As I stood at the desk signing in, I felt such a rush of emotion. It has difficult not to leave. The failure that I felt, and feel, at not being able to deal with my depression can be consuming, so that I don't think of anything else. It is hard to keep the focus on wellness when I have been mired in this for so long.

I don't know that someone who has not battled with depression can fully understand how it can take over one's life. It is always there, a gray shroud that veils all aspects of me and everything I do. It is in my head, making it feel heavy and hurt. The constant throb in my temples. The aches of my body that feel always as if I am either just getting over or just coming down with a flu like bug.

I digress. Standing at the counter again, these few years later than last, make me feel as though I am a small child, at the teachers desk, asking for help with something that I should already know how to do. As the staff ask the perfunctory questions, I hang my head, and talk, I realize later, in a small voice. I just want this part ot be over with. After completing some paperwork, a staff member sits with me to discuss the intake process. They call the program partial hospitalization.

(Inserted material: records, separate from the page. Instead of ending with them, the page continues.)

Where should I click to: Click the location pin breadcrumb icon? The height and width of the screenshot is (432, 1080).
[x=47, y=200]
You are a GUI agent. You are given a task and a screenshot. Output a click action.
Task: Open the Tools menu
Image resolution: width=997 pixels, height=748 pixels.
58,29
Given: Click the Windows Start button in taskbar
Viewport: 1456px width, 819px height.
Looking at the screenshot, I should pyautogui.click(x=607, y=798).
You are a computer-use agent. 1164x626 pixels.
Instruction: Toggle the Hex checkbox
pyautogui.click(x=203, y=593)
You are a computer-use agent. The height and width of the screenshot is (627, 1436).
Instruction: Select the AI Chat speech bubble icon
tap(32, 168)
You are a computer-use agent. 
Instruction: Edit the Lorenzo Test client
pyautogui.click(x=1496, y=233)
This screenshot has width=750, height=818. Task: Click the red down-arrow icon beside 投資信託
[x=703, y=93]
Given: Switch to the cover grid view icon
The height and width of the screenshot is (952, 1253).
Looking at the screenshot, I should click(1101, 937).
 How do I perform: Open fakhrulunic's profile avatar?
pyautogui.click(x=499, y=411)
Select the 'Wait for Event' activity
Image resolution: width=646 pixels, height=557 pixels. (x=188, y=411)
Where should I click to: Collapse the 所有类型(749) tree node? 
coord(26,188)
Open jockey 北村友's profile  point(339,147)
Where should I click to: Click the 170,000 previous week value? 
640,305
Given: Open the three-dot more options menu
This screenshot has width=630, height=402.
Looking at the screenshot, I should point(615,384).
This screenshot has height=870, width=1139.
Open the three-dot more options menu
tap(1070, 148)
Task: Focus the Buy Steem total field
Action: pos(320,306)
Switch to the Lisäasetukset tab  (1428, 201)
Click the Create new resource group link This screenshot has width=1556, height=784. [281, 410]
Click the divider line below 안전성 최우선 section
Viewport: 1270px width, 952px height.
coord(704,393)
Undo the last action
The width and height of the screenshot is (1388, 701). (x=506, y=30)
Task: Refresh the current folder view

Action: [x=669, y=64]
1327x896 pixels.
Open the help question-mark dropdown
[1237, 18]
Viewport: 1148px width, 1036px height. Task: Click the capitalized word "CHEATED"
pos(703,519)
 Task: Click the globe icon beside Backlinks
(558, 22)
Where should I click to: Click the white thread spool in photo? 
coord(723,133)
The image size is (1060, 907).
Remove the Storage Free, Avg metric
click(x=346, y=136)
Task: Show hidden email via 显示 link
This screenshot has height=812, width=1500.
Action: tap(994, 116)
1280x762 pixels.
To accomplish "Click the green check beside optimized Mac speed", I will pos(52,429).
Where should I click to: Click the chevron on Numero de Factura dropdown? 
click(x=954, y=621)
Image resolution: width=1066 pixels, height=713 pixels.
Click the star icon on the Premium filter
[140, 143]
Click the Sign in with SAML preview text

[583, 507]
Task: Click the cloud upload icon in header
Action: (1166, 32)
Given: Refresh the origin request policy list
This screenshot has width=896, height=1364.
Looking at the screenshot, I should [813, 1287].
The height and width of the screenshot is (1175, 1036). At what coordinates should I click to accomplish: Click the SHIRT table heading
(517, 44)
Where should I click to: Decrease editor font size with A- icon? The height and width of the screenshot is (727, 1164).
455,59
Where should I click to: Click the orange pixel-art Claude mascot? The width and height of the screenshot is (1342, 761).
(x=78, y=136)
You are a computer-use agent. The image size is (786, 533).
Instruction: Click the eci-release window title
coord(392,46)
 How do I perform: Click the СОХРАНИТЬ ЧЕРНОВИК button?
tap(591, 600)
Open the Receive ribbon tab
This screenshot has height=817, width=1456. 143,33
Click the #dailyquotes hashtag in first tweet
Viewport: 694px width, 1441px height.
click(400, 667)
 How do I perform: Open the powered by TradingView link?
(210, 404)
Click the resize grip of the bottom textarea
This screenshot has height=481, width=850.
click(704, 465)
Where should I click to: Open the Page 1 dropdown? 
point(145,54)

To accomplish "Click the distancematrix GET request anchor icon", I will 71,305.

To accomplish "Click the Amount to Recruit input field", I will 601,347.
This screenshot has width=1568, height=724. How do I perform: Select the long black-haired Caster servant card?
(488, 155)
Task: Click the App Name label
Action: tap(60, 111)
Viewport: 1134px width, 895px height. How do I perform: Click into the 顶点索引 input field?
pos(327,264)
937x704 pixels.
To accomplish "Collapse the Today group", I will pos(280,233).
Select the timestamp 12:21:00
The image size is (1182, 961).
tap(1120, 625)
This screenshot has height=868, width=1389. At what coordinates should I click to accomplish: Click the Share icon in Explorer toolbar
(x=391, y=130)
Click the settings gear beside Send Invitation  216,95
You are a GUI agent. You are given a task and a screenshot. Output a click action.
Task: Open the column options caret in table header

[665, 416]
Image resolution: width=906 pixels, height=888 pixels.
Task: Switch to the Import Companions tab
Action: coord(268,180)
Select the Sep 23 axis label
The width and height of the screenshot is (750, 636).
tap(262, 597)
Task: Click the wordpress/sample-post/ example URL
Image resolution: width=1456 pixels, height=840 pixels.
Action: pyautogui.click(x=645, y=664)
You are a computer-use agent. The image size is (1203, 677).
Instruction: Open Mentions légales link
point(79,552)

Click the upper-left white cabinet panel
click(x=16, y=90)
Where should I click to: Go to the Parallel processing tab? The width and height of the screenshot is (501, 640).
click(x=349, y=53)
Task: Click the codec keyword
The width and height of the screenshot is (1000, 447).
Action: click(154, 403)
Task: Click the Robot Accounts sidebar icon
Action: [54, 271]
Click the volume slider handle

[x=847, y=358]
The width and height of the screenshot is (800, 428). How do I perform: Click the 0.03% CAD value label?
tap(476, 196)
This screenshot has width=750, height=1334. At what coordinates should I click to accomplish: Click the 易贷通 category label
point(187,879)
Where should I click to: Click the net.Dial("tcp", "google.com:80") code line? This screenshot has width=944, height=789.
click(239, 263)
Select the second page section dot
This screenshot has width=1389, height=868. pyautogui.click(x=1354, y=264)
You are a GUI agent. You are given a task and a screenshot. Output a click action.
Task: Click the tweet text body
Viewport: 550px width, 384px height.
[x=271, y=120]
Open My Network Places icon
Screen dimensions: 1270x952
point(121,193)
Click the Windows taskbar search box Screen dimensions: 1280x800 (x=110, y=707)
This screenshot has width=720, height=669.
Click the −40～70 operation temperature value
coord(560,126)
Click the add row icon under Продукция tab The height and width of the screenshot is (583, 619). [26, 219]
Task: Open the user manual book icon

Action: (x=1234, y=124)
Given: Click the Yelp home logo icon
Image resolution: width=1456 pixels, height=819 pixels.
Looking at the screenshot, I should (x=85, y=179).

After that process is concluded, I am directed the first of many classrooms, or groups. It is these where, with direction of staff, I hope to work out the demons that keep me from the feelings that "those on the other side" feel. I am guessing those are happiness and a meaning for life -- neither of which I feel now. I am just existing, sucking up time and space. I attend classes on self esteem and enjoyment. One doesn't choose what classes you go to, the staff chooses for you. There was some grumbling among the other attendees that they had been involuntarily switched out of relaxation. I am checking my list; I don't want to go to that class, and am thrilled to find that it isn't circled. I am pulled out a session to talk to the nurse. She takes my temperature and blood pressure, making a comment about how they get the all of the older things, and apologizing for the thermometer. I didn't understand her comment that "the big house gets all of the newest equipment and rightly so."
Does that mean that a patient at Anthony House is any less deserving? I don't think that is what she meant, but it is obvious that some of the people in the system feel that we are. It is the oldest and least updated building on a multi-million dollar health care facility campus. Perhaps it is because society typically turns a cold shoulder to those things it doesn't fully understand. The nurse was nice enough, taking time to explain and to listen. For the first time in a while, it feels good to have someone really listen to me, knowing fully that her only agenda is to make me well. She encourages me to do things that I have given up on, and we make a deal that I will get out to go for a walk. "It will help you, and you will feel so much better." For some reason, I trust her and agree. We finish and she sends me off to the next session.


Somewhere along the line, I am asked what was my best day and what was my worst day. I couldn't tell them. I am so mired down in the now -- I can't remember a best day, and so many, many seem to be the worst. Another patient says, "I have a hard time accepting anything positive {about myself}. I feel that if people could only see what I see, if they could just look inside my head, they wouldn't say those things." Heads around the room bob in agreement. At the end of the day, I have to create a goal, I get to go last because I am the newbie. I copy someone else's because I can't think of a goal at that point. I am on overload. However, being able to reflect back over the day makes me realize that I want to get to a point where I feel as though I am not just being. I am hopeful.